Can a Jury Consider a Plaintiff’s Medicare Coverage in Evaluating Future Medical Damages Claims?

Can a Jury consider a Plaintiff’s medicare coverage in evaluating future medical damages claims? A California Court of Appeals held in the affirmative in David Audish v. David Macias; Case No. D081689.

California Courts generally apply the Collateral Source Rule which states that “if an injured party receives some compensation for his injuries from a source wholly independent of the tortfeasor, such payment should not be deducted from the damages which the plaintiff would otherwise collect from the tortfeasor.” Put differently, normally a Defendant shall not benefit from the fact that the Plaintiff that was injured happened to have had insurance that could cover the damages suffered as a result of the Defendants’ conduct.

Notwithstanding the Collateral Source Rule, California Courts, since Howell v Hamilton Meats & Provisions, Inc. (2011) 52 Cal.4th 541, have held that a Plaintiff is not entitled to recover the amount of medical damages negotiated by his or her medical insurer. In other words, if a Plaintiff was charged $500 for a treatment, but his insurer paid only $150 because the remaining $350 was written off, a Plaintiff is entitled to recover only the $150 from a tortfeasor for that treatment. The underlying rationale of Howell is that insofar as the $350 in the above example was never due, that amount did not constitute an economic loss which the Plaintiff suffered. The Howell court further held that the collateral source rule did not apply because the rule has no bearing on amounts that were included in a provider’s bill but were never incurred by the plaintiff because those sums are not damages that the plaintiff would have otherwise collected from the defendant.

The underlying case arises from a motor vehicle accident in 2017 in San Diego County. Plaintiff David Audish and his wife sued Defendants for negligence, negligent entrustment and loss of consortium. Plaintiff claimed that he had suffered damages arising from past medical treatment and that he would also require medical treatment in the future. During trial, Plaintiff’s retained life care planner testified as to the nature and cost of the treatment Plaintiff would require. The life care planner calculated the average costs of each medical treatment based on the amounts that the physician would charge the patient, not on the negotiated, and usually discounted, rates that insurers actually pay providers for the treatments. On cross-examination, the Court allowed Defendants’ counsel to elicit testimony, over a relevance objection, that Plaintiff would be eligible for Medicare at age 65 and that the rates reflected in her report did not account for the amounts that Medicare would actually pay. Following trial, the jury awarded a portion of Plaintiff’s requested future damages. Plaintiff appealed the verdict after his motion for a partial new trial on damages was denied.

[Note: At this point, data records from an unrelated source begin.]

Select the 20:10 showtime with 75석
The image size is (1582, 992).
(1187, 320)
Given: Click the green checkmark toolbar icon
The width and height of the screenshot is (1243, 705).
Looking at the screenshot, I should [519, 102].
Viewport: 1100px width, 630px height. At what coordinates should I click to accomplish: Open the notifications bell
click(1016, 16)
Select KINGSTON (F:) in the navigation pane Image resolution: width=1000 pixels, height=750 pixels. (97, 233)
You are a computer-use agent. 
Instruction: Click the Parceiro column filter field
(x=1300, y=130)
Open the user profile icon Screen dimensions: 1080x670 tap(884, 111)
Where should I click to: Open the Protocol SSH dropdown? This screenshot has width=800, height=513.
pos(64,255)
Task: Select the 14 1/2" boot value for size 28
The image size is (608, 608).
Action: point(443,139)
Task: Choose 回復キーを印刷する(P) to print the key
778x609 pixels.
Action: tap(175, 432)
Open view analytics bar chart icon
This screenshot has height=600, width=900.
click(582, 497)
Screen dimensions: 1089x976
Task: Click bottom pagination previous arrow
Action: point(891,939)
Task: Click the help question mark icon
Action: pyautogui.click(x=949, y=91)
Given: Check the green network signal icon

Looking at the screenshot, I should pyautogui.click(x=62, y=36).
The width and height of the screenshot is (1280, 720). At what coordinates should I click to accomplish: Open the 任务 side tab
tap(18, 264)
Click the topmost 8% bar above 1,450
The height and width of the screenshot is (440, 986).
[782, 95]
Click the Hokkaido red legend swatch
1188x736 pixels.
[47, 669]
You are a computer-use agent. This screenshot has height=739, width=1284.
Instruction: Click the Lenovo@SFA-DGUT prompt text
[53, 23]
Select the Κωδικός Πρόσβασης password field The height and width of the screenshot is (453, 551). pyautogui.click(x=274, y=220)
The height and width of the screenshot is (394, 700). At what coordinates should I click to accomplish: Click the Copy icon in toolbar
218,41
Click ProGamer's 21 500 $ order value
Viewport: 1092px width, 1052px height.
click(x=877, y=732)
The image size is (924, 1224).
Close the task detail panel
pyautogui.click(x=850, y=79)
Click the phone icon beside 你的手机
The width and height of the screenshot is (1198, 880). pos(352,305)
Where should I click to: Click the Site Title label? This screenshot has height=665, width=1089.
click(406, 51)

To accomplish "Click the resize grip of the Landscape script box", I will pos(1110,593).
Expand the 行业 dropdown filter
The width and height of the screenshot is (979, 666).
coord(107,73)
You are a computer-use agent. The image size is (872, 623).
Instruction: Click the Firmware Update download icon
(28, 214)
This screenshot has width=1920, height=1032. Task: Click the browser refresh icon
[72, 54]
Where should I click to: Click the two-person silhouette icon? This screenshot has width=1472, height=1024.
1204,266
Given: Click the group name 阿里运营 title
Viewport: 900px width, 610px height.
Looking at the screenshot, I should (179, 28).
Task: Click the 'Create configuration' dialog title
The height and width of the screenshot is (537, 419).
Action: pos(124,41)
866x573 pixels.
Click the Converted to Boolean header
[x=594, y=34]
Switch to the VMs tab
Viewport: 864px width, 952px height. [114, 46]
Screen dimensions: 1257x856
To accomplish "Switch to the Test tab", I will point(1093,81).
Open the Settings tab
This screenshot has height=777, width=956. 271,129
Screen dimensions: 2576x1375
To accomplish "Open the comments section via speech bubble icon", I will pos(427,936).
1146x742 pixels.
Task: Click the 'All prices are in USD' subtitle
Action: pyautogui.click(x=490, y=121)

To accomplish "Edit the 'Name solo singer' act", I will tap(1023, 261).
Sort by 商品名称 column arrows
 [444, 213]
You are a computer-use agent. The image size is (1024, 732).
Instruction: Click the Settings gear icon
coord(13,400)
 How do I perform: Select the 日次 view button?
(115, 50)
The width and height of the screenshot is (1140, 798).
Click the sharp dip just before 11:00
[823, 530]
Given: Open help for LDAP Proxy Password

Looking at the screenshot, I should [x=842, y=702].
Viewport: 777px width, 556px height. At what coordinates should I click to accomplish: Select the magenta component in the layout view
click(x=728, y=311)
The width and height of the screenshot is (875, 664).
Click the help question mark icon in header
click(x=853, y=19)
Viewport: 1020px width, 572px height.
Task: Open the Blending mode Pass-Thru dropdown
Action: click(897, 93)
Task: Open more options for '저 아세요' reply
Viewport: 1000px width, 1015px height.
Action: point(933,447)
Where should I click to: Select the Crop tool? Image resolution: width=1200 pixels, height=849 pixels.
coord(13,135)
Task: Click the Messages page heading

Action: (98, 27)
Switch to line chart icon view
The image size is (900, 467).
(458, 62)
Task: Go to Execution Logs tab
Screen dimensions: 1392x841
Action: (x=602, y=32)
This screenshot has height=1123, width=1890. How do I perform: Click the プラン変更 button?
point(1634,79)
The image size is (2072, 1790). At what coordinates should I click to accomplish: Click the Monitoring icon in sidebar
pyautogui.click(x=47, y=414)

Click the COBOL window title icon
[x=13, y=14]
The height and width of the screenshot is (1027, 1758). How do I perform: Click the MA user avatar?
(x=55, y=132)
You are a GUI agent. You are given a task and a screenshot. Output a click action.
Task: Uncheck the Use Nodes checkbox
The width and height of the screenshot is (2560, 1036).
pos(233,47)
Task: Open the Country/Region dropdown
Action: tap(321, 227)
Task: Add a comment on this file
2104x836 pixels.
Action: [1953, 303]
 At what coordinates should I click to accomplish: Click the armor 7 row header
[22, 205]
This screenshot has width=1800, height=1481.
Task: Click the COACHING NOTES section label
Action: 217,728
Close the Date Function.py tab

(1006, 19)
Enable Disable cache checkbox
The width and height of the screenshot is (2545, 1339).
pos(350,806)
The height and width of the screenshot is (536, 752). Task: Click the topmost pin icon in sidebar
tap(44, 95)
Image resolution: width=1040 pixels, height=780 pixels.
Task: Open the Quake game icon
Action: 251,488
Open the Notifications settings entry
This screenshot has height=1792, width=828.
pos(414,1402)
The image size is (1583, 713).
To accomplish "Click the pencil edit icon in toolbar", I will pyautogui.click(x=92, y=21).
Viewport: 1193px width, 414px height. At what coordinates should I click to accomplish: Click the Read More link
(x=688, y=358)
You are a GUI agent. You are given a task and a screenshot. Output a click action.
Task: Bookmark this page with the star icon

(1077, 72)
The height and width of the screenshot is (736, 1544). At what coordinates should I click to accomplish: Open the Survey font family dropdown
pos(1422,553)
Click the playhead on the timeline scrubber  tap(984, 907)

On appeal, Plaintiff argued, though not explicitly, that the trial court violated the collateral source rule by allowing evidence that he would have Medicare at age 65 and that Medicare would pay for a portion of his future medical expenses. The Court of Appeal assumed that the collateral source objections had been preserved by Plaintiff at trial and concluded that the trial court did not abuse its discretion in allowing the admission of the Medicare testimony.

In holding so, the Court of Appeal relied on the holding in Howell, as well as cases which relied on Howell, such as Corenbaum v. Lampkin, (2013) 215 Cal.App.4th 1308). In Corenbaum, the court concluded that the full amount charged by a medical provider for past medical services is irrelevant to the reasonable value of future medical services and that the trial court abused its discretion when it admitted evidence of the full amounts. The Corenbaum court noted that the full amounts for past services charged by providers are inaccurate measures of the true value of the services, and thus the full amounts billed cannot provide a reasonable basis for expert opinion on the value of future medical services.

According to the Court of Appeal, Howell, together with Corenbaum, supported its conclusion that the trial court properly allowed evidence regarding Plaintiff’s future eligibility for Medicare and the expected amounts Medicare might pay for Plaintiff’s recommended future medical services.

The Court’s opinion makes no statement on whether, and if so to what extent, the Court’s ruling would apply to non-Medicare insurance coverage particularly for those younger Plaintiffs who have private insurance for years or decades prior to becoming Medicare eligible.